* [Stored items]
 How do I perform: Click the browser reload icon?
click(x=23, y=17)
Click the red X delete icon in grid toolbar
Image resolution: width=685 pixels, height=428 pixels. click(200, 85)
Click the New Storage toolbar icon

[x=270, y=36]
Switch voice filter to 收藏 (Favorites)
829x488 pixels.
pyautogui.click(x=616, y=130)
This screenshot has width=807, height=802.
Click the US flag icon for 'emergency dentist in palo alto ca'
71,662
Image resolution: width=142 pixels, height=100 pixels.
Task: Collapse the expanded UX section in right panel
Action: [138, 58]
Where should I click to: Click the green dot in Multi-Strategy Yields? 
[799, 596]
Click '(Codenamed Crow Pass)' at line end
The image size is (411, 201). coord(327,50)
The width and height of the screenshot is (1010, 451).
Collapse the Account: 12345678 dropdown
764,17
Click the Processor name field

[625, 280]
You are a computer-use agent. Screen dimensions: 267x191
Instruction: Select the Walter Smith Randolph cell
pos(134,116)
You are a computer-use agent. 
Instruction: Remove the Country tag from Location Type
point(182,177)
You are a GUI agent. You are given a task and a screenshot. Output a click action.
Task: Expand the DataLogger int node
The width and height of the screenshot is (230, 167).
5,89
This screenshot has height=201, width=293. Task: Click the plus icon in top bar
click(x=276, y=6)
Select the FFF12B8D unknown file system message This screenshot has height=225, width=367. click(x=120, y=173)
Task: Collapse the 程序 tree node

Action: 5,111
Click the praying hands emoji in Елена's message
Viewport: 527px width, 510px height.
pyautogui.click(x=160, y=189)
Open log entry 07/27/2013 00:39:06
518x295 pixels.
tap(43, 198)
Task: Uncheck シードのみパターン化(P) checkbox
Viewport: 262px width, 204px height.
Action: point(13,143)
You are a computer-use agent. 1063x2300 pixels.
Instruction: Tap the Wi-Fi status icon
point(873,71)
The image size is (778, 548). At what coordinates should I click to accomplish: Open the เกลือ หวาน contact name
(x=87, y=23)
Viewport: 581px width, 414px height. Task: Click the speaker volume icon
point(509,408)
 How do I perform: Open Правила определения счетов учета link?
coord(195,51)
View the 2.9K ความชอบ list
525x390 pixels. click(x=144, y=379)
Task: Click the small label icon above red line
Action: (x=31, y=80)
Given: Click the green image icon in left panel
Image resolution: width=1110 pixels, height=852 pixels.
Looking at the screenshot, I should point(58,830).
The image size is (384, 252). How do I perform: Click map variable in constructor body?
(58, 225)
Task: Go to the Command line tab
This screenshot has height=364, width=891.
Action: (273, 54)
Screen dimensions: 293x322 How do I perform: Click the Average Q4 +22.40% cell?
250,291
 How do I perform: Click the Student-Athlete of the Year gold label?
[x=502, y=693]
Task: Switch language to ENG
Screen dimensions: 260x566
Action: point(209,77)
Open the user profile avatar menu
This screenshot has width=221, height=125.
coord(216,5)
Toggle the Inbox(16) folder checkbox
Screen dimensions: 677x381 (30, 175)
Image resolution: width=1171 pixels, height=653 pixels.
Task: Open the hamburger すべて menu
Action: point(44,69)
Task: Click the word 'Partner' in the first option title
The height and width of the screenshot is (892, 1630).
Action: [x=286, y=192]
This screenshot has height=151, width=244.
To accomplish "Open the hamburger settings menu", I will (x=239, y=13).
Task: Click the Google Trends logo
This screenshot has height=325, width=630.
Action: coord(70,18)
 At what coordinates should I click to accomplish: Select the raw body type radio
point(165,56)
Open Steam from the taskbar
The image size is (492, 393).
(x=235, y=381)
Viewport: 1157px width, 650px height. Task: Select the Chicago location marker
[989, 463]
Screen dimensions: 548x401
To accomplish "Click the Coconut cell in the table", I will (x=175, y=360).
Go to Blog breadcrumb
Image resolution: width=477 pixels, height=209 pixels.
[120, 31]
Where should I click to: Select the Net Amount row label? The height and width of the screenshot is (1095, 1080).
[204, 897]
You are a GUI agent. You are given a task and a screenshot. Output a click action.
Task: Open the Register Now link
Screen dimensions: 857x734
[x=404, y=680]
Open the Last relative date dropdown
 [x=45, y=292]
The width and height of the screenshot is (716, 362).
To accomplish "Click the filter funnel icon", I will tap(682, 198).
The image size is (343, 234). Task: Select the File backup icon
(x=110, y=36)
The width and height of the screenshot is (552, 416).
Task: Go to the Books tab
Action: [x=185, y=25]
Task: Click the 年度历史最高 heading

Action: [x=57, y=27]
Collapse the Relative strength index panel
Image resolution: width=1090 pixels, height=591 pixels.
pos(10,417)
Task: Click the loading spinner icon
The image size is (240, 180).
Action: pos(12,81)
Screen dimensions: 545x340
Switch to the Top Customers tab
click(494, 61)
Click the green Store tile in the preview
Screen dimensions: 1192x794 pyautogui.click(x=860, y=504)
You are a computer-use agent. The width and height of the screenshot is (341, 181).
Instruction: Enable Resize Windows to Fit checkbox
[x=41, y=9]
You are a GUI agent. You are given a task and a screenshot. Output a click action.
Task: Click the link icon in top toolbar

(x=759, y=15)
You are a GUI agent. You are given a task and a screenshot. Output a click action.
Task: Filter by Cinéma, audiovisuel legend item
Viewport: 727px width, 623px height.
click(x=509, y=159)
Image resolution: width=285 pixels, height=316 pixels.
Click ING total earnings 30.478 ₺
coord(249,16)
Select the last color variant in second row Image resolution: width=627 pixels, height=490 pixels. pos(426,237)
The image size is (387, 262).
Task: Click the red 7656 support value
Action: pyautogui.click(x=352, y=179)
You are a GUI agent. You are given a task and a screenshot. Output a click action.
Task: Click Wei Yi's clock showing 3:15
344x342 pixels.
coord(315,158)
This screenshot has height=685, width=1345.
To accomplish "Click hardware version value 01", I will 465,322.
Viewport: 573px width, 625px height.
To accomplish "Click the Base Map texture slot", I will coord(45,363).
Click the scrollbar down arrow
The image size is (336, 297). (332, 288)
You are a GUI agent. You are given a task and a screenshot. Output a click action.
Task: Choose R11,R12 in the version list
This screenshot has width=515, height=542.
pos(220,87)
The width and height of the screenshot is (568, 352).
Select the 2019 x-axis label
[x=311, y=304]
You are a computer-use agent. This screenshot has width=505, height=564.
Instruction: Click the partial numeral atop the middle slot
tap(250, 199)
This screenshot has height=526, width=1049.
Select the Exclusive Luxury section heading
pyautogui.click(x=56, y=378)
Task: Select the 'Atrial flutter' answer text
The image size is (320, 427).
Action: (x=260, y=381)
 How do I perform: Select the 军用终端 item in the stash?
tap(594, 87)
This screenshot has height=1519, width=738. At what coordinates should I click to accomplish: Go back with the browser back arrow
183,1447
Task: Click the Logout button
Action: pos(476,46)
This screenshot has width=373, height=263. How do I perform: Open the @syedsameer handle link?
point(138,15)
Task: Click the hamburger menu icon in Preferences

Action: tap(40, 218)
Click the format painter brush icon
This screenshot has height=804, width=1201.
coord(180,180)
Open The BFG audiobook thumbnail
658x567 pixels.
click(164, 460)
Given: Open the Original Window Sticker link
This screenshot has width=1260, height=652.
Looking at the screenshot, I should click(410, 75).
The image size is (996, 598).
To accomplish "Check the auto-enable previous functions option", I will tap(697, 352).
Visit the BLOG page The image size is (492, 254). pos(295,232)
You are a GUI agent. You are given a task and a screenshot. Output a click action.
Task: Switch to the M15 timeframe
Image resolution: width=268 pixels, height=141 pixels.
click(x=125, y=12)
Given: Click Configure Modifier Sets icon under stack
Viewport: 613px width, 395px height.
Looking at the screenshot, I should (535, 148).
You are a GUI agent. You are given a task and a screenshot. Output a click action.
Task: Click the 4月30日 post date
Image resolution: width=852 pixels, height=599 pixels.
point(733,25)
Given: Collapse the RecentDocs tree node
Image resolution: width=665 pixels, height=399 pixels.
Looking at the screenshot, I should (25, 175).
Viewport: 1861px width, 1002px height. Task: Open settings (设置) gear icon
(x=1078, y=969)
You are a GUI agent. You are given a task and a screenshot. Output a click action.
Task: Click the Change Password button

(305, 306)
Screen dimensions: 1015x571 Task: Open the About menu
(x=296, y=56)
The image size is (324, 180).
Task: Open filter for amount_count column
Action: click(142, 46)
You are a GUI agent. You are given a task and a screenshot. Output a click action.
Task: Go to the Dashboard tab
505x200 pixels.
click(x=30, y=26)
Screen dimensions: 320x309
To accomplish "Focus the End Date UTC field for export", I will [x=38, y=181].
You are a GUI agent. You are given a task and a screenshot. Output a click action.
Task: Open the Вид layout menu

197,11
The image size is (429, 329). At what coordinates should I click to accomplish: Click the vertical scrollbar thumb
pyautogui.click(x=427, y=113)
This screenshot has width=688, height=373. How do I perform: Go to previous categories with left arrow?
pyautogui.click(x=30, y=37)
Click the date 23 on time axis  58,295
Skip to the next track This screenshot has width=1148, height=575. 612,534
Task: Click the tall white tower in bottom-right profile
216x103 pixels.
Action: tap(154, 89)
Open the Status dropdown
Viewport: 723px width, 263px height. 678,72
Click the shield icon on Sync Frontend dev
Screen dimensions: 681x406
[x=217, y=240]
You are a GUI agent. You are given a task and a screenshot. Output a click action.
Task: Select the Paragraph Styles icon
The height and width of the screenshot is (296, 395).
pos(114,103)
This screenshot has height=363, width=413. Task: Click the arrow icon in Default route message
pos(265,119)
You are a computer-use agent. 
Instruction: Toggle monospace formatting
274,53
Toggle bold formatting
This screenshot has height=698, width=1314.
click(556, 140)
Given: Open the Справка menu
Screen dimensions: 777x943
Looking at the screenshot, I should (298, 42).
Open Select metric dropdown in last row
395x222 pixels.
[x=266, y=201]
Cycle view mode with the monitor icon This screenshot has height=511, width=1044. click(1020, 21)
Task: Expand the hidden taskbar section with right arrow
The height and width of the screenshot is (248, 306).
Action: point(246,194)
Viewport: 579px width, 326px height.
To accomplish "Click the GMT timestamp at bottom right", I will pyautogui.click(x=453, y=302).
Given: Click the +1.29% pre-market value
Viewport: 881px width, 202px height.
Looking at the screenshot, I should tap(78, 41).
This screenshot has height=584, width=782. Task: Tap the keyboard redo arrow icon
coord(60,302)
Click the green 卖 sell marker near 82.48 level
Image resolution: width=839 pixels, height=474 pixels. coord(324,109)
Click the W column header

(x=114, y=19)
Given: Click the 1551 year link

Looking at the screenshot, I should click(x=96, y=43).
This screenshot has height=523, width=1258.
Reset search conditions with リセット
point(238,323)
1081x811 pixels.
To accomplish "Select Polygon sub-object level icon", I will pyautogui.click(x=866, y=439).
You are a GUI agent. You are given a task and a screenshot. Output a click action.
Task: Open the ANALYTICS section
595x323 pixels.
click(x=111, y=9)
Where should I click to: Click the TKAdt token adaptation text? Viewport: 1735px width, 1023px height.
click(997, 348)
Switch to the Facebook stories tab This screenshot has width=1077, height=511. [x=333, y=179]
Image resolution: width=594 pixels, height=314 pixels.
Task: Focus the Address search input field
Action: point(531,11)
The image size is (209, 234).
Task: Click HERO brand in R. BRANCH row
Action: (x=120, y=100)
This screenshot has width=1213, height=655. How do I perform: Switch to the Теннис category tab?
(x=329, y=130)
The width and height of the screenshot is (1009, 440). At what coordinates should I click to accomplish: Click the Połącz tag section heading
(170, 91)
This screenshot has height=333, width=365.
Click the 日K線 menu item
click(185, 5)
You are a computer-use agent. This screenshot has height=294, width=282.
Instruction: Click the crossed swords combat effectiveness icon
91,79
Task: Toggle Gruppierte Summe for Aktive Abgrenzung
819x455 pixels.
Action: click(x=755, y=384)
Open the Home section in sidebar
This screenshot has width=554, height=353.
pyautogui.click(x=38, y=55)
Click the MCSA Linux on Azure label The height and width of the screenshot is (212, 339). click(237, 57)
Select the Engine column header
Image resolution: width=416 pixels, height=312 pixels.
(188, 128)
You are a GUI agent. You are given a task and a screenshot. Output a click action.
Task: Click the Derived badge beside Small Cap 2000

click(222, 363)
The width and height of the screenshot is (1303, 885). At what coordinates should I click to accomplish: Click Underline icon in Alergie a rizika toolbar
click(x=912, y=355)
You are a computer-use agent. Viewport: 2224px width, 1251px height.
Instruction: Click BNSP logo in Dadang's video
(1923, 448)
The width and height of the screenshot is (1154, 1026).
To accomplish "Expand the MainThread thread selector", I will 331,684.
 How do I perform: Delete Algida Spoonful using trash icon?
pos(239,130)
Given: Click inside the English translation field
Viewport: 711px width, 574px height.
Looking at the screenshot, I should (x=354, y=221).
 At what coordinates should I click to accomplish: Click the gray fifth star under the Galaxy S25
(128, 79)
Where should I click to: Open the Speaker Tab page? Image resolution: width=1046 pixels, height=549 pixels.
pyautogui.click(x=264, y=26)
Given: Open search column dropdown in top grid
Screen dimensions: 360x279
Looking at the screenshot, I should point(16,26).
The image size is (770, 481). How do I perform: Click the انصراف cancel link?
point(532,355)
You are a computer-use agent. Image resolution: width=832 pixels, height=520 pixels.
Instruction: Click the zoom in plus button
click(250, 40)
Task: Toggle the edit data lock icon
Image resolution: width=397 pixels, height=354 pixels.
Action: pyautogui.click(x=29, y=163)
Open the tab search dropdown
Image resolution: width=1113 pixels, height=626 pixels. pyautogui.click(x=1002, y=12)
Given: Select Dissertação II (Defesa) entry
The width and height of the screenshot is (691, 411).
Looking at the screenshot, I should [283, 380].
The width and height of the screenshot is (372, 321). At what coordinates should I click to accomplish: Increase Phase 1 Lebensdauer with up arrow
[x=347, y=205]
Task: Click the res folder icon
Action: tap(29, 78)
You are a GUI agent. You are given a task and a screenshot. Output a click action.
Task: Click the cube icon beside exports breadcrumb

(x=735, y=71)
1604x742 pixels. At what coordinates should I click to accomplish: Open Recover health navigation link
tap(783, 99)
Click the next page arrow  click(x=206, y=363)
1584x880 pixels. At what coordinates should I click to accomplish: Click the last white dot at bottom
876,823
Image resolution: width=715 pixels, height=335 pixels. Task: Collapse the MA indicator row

* [TASK REQUIREMENTS] Return the total number of lines in the records that contain "profile", without any explanation.

* [SOLUTION] 2